### The problem
If a line in the entries contains the string "console", include that line in your answer.

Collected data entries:
*** Block opens ***
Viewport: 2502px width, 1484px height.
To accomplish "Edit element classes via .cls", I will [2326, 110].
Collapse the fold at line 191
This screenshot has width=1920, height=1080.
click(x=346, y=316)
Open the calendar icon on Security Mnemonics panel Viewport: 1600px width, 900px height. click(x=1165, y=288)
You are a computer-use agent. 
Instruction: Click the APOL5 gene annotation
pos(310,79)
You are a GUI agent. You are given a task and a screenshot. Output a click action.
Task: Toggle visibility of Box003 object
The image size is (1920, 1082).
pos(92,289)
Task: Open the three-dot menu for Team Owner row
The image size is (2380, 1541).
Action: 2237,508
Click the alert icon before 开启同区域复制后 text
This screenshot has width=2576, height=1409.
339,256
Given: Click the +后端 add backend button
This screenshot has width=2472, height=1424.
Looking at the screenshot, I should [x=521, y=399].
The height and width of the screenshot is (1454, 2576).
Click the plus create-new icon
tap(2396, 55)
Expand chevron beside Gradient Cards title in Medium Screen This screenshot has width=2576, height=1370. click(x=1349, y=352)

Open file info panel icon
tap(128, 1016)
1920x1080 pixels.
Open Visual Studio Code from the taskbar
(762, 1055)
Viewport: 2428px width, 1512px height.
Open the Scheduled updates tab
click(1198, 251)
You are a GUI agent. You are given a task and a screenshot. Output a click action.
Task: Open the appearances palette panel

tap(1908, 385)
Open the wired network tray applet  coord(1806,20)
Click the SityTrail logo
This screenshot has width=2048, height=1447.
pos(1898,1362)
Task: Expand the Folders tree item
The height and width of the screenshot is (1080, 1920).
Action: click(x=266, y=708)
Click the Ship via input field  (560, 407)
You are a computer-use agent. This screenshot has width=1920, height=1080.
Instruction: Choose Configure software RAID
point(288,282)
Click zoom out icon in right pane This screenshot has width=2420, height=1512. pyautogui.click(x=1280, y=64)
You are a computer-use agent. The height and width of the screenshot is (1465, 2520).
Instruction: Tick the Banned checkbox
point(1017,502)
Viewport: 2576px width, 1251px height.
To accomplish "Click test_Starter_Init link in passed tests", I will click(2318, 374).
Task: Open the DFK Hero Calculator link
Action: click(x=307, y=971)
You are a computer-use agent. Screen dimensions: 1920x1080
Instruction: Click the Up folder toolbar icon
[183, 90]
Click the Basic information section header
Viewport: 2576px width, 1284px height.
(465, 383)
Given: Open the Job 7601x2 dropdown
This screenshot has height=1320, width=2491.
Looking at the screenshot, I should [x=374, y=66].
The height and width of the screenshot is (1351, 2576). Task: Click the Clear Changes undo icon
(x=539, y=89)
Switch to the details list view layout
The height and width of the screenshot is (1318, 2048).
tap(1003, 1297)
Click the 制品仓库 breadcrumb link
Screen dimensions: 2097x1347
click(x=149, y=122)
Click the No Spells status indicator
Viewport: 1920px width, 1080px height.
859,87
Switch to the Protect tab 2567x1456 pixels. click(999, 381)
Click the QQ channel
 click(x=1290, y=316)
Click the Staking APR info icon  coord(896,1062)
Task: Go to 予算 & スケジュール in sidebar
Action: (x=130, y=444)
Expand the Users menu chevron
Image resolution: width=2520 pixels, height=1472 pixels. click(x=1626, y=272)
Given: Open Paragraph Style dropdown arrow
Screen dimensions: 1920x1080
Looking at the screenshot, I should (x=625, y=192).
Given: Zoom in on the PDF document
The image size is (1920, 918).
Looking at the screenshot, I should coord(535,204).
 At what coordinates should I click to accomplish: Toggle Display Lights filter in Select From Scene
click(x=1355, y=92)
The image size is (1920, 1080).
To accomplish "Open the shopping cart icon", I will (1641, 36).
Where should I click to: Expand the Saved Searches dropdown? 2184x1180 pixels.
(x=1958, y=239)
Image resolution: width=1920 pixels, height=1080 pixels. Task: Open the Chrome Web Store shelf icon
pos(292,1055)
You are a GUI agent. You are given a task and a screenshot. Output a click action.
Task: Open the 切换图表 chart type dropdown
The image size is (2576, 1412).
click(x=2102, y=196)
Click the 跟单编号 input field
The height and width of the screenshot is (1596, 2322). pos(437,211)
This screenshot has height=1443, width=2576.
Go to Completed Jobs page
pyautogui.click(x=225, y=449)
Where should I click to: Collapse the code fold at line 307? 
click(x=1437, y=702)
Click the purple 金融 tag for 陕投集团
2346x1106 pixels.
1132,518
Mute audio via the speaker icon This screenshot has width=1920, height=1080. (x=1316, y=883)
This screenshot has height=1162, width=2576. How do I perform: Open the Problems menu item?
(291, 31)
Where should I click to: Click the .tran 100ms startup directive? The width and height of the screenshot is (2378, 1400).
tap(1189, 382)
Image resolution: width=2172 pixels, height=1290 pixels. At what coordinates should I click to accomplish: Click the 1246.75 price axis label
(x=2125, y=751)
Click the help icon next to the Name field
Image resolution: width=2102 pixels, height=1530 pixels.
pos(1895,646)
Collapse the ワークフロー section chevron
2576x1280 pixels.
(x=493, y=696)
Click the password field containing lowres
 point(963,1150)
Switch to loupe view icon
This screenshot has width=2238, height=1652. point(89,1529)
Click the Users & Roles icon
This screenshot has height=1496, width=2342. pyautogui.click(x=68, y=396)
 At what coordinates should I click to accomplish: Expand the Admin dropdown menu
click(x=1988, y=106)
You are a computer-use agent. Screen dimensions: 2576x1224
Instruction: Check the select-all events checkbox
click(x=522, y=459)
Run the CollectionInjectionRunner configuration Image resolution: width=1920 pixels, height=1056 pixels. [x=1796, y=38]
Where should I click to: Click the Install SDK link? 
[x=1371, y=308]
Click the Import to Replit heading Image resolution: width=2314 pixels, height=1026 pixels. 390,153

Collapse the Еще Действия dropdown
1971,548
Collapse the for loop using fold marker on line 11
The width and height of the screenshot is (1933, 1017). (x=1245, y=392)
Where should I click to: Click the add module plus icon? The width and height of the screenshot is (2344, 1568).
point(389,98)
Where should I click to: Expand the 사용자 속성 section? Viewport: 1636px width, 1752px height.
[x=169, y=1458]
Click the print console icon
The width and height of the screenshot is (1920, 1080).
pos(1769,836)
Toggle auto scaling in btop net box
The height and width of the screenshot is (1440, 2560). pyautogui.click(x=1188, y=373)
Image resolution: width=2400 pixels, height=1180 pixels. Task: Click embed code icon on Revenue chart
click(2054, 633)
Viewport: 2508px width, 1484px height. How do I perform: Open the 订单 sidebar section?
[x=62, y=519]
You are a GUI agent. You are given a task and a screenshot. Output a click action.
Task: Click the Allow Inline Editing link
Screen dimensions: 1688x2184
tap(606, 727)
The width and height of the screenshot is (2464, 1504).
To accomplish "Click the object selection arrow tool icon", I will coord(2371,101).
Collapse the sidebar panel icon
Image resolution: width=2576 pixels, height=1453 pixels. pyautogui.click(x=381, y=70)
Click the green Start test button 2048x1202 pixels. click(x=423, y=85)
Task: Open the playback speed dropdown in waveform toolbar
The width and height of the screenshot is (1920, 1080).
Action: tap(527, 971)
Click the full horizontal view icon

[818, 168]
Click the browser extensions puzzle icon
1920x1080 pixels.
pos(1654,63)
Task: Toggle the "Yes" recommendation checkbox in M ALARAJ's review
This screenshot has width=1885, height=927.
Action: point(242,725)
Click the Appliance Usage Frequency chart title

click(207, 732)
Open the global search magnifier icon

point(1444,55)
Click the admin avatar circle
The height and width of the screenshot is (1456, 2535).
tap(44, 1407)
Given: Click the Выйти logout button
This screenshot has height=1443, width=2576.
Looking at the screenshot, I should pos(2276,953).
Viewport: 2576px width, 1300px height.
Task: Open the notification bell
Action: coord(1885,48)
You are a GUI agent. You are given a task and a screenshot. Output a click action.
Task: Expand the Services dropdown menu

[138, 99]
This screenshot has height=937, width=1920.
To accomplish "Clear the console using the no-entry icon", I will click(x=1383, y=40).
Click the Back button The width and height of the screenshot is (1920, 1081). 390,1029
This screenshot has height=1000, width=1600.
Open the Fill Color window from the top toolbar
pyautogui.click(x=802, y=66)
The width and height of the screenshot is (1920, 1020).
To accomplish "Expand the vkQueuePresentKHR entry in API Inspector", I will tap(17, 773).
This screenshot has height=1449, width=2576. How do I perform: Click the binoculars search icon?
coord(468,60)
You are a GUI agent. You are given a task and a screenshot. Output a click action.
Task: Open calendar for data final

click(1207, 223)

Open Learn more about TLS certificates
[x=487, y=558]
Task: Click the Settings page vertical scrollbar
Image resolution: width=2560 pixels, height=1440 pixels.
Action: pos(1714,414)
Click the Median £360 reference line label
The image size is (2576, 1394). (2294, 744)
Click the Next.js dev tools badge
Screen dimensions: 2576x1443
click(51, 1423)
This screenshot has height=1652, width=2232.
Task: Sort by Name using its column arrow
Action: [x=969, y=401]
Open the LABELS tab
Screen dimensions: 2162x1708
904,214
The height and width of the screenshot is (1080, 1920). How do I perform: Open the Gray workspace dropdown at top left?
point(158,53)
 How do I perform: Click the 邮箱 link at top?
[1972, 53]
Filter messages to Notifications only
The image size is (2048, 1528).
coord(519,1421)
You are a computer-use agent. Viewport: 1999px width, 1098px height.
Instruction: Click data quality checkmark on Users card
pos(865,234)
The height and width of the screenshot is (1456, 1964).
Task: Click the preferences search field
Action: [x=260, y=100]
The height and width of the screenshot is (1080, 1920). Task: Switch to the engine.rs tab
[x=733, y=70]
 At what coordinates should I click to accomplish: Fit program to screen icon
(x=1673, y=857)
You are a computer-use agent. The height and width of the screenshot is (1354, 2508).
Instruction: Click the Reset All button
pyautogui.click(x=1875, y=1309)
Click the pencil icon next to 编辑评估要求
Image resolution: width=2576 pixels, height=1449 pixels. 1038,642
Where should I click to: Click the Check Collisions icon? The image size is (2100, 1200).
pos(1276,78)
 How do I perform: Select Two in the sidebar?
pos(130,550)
*** Block closes ***
### Reply to the exercise
Click the print console icon
To accomplish "Clear the console using the no-entry icon", I will click(x=1383, y=40).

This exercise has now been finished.